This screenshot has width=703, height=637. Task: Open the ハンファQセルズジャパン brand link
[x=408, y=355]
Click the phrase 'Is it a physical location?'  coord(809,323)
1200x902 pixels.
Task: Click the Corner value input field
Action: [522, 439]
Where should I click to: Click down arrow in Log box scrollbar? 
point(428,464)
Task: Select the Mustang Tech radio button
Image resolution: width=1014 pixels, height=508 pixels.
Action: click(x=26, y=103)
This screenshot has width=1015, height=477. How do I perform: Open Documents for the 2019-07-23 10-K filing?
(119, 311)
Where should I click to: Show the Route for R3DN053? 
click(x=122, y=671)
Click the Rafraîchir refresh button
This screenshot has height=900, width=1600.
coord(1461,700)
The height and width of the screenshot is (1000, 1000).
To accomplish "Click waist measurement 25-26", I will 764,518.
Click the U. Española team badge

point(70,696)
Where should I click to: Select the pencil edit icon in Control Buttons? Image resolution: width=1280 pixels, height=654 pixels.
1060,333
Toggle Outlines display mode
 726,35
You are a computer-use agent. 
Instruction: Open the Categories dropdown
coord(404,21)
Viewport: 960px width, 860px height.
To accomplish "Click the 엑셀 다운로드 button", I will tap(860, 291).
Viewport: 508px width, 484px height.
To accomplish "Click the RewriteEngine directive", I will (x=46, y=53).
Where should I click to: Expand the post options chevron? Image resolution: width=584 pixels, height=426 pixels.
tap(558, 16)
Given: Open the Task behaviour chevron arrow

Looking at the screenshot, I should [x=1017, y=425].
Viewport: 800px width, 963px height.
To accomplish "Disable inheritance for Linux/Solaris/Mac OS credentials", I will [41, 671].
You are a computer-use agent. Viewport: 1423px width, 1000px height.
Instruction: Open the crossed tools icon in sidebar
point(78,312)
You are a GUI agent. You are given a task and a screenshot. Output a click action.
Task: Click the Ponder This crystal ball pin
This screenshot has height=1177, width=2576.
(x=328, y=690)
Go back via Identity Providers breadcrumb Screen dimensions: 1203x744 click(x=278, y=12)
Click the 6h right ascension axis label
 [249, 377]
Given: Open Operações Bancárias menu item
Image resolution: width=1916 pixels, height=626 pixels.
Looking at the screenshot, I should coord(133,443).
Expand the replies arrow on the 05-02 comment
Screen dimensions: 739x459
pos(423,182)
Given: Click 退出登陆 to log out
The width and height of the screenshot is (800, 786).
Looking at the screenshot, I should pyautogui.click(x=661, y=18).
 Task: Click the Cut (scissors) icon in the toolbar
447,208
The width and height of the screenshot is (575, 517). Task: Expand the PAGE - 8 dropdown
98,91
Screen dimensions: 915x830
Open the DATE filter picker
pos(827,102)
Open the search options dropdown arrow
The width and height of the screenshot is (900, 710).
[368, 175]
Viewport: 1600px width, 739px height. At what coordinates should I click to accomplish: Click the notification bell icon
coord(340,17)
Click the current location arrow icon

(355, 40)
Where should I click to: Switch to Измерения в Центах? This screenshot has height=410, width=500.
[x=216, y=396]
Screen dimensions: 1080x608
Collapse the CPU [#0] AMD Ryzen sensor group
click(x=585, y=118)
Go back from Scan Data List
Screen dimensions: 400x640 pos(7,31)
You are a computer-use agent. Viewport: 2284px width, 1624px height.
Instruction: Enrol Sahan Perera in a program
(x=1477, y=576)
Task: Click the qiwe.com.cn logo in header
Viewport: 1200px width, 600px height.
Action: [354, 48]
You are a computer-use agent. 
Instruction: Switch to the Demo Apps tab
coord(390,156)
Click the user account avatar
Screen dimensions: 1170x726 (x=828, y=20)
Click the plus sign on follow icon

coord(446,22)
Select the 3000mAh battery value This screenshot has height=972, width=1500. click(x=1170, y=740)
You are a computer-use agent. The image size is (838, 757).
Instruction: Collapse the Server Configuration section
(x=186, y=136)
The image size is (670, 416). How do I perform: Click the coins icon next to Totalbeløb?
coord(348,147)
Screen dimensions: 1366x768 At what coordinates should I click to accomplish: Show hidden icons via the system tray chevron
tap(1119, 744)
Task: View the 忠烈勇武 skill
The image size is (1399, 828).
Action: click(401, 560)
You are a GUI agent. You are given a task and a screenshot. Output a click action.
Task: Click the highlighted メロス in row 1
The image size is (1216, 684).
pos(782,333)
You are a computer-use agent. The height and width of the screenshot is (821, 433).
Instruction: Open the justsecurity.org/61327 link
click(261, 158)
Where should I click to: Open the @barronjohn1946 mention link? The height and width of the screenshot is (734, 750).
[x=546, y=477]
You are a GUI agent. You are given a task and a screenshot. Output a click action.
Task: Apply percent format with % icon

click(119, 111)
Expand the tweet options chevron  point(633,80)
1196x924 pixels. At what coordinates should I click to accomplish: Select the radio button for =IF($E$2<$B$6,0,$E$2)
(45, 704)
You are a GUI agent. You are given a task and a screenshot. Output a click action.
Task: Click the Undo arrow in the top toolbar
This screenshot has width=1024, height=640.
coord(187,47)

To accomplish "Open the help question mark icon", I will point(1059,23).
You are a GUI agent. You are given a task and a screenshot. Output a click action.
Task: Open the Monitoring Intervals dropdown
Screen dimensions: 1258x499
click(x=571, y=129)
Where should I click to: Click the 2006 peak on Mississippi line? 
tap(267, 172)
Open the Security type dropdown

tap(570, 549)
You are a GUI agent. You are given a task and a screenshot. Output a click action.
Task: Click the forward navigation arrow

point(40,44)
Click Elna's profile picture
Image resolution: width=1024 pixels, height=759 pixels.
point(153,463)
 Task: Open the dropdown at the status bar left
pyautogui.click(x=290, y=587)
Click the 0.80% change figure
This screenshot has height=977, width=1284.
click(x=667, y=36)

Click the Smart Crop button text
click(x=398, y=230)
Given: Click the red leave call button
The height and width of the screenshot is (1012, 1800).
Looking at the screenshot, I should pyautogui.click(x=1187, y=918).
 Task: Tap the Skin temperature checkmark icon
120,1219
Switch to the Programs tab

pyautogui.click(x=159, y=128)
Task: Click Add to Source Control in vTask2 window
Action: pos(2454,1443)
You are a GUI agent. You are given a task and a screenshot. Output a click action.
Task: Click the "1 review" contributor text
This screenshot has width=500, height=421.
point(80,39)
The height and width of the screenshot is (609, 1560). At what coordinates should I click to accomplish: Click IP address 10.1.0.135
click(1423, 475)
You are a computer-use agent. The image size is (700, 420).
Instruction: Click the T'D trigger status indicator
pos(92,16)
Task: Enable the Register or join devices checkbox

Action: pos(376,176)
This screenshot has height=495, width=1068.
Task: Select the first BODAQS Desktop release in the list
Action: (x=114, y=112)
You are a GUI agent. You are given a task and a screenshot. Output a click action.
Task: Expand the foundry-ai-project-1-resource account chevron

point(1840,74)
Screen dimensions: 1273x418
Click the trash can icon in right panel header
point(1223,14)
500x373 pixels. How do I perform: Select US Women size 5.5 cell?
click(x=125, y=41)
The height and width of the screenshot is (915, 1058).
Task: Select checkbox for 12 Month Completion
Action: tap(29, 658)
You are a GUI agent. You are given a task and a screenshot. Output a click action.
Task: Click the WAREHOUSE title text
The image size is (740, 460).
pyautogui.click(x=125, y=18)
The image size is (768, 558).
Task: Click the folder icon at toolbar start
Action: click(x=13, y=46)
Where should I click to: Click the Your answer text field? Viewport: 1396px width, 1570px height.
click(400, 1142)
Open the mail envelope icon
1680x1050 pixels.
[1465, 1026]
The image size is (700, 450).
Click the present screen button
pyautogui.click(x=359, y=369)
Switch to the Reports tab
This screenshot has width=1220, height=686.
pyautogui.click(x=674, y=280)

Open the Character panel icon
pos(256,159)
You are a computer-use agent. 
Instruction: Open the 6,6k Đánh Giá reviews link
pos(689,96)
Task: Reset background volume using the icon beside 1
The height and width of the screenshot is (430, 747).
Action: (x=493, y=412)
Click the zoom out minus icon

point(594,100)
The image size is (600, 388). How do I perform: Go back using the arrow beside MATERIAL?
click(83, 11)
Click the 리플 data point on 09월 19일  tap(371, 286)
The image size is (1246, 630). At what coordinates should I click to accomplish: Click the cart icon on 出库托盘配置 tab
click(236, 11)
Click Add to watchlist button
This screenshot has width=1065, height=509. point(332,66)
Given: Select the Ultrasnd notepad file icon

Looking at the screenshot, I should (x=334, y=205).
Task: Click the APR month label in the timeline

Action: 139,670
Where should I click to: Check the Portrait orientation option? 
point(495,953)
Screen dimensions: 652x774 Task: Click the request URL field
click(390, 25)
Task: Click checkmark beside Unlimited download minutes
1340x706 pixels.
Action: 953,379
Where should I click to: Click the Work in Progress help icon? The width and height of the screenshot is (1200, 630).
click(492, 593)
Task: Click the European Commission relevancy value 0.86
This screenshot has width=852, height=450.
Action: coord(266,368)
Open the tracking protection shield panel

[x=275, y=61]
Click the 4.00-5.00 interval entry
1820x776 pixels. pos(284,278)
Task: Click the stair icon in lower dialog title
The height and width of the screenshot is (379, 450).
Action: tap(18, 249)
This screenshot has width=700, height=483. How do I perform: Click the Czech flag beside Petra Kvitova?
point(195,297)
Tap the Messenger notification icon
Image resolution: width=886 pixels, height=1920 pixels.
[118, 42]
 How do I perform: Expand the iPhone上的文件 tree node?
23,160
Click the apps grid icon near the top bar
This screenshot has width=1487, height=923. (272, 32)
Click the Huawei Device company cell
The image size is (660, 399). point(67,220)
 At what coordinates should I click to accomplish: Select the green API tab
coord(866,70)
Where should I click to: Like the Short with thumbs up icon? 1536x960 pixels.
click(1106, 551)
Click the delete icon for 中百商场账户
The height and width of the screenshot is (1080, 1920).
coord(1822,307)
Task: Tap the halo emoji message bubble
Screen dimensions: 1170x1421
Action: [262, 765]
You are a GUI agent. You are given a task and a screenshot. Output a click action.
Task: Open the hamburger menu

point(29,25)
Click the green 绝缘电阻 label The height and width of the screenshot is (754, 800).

************

# TASK ITEM:
Wherever the line holding "Where should I click to: Show" falls in the entries above, copy exactly from it through the line holding "The height and width of the screenshot is (1000, 1000).", inclusive, and add nothing.

# YOUR RESPONSE:
Where should I click to: Show the Route for R3DN053? 
click(x=122, y=671)
Click the Rafraîchir refresh button
This screenshot has height=900, width=1600.
coord(1461,700)
The height and width of the screenshot is (1000, 1000).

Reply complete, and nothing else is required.